Download or read book Platonisms: Ancient, Modern, and Postmodern written by Kevin Corrigan and published by BRILL. This book was released on 2007-06-30 with total page 291 pages. Available in PDF, EPUB and Kindle. Book excerpt: The present volume argues that Plato and Platonism should be understood not as a series of determinate doctrines or philosophical facts to be pinned down once and for all, but rather as an inexhaustible mine of possible trajectories. The book examines in this light different strands of Platonic thinking from the dialogues themselves through later Antiquity and the Medieval World into Modernity and Post-Modernity with new essays ranging from Descartes, Kant, Hegel, and Natorp to Yeats, Levinas and Derrida.

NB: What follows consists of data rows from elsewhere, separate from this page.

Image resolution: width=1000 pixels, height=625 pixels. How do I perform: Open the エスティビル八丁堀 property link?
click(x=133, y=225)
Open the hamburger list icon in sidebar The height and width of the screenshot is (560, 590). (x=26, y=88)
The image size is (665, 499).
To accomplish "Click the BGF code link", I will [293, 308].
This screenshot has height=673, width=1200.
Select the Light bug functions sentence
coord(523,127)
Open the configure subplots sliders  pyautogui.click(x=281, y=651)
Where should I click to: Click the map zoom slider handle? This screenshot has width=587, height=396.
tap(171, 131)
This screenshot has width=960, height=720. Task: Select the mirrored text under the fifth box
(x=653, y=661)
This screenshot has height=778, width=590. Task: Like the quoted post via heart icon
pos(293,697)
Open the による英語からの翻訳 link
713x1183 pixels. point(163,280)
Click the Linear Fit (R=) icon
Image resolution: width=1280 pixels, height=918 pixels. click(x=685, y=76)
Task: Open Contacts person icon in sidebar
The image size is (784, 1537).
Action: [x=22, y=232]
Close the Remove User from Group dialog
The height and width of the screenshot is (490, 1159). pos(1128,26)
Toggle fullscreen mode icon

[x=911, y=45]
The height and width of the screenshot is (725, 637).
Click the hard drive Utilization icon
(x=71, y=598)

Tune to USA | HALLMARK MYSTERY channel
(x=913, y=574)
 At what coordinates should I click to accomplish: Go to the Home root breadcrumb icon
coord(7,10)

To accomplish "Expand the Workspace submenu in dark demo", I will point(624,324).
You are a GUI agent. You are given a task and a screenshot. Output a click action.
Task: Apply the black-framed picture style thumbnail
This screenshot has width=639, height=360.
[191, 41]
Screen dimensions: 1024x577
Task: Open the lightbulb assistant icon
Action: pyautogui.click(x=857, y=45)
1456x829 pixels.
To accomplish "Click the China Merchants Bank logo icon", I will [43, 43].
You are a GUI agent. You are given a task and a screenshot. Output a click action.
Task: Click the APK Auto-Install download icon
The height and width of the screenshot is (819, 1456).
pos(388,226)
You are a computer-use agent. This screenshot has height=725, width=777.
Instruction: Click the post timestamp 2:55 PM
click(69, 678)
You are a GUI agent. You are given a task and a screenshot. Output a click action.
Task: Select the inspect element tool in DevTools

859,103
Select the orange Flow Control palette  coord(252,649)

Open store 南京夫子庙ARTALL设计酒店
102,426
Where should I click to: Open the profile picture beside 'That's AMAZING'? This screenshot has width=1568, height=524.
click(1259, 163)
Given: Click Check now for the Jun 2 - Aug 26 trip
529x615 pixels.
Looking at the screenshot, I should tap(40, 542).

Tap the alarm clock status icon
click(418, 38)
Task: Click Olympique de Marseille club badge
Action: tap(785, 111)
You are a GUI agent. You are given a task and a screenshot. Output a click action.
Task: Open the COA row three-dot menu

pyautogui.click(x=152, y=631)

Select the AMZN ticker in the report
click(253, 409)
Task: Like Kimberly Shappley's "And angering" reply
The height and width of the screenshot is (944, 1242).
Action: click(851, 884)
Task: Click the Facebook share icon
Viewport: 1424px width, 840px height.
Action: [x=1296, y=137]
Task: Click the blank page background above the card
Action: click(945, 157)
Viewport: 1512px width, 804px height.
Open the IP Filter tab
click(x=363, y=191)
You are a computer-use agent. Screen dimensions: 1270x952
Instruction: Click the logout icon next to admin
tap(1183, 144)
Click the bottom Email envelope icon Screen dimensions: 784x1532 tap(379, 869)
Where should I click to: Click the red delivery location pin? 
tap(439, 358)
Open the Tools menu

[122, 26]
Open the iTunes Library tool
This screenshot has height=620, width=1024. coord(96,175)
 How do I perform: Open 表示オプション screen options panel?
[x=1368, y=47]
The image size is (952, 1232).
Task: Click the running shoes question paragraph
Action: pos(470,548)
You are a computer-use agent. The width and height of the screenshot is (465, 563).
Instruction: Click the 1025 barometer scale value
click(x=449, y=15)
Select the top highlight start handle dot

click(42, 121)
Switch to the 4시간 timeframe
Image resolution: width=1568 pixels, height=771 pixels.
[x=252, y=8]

And also suggests the possibility of reading the dialogues and the whole tradition resonating in and through them in new, unexpected ways.

Platonism

Platonism
Author :
Publisher : Univ of California Press
Total Pages : 268
Release :
ISBN-10 : 9780520359468
ISBN-13 : 0520359461
Rating : 4/5 (68 Downloads)

Book Synopsis Platonism by : Paul Shorey

Download or read book Platonism written by Paul Shorey and published by Univ of California Press. This book was released on 2022-05-13 with total page 268 pages. Available in PDF, EPUB and Kindle. Book excerpt: This title is part of UC Press's Voices Revived program, which commemorates University of California Press’s mission to seek out and cultivate the brightest minds and give them voice, reach, and impact. Drawing on a backlist dating to 1893, Voices Revived makes high-quality, peer-reviewed scholarship accessible once again using print-on-demand technology. This title was originally published in 1938.

Modernity and Plato

Modernity and Plato
Author :
Publisher :
Total Pages : 592
Release :
ISBN-10 : 1571134972
ISBN-13 : 9781571134974
Rating : 4/5 (72 Downloads)

Book Synopsis Modernity and Plato by : Arbogast Schmitt

Download or read book Modernity and Plato written by Arbogast Schmitt and published by . This book was released on 2012 with total page 592 pages. Available in PDF, EPUB and Kindle. Book excerpt: Sets itself the Herculean task of comparing and reconciling the modern and Platonic concepts of rationality.

Pure

Pure
Author :
Publisher : Sophia Perennis et Universalis
Total Pages : 108
Release :
ISBN-10 : 1597310948
ISBN-13 : 9781597310949
Rating : 4/5 (48 Downloads)

Book Synopsis Pure by : Mark Anderson

Download or read book Pure written by Mark Anderson and published by Sophia Perennis et Universalis. This book was released on 2009 with total page 108 pages. Available in PDF, EPUB and Kindle. Book excerpt: Pure: Modernity, Philosophy, and the One is an experimental work of philosophy in which the author aspires to think his way back to a "premodern" worldview derived from the philosophical tradition of Platonism. To this end he attempts to identify and elucidate the fundamental intellectual assumptions of modernity and to subject these assumptions to a critical evaluation from the perspective of Platonic metaphysics. The author addresses a broad range of subjects - from ethics, politics, metaphysics, and science to the philosophies of Plato, Plotinus, Schopenhauer, and Nietzsche - without losing sight of the single aim of formulating a premodern perspective in opposition to modernity. The work culminates in a series of essays on the practice of purification, a form of intellectual and spiritual discipline acknowledged by ancient and medieval philosophers alike to be a necessary preliminary to metaphysical insight. Pure is informed throughout by rigorous scholarship, but it is not an "academic" work. The author avoids the plodding and professorial tone typical of contemporary philosophical research in favor of a meditative and aphoristic style. The book, in short, is learned without being pedantic. Readers interested in the history of philosophy and the intellectual roots of the crisis of modernity will find in Pure substantial matter for reflection.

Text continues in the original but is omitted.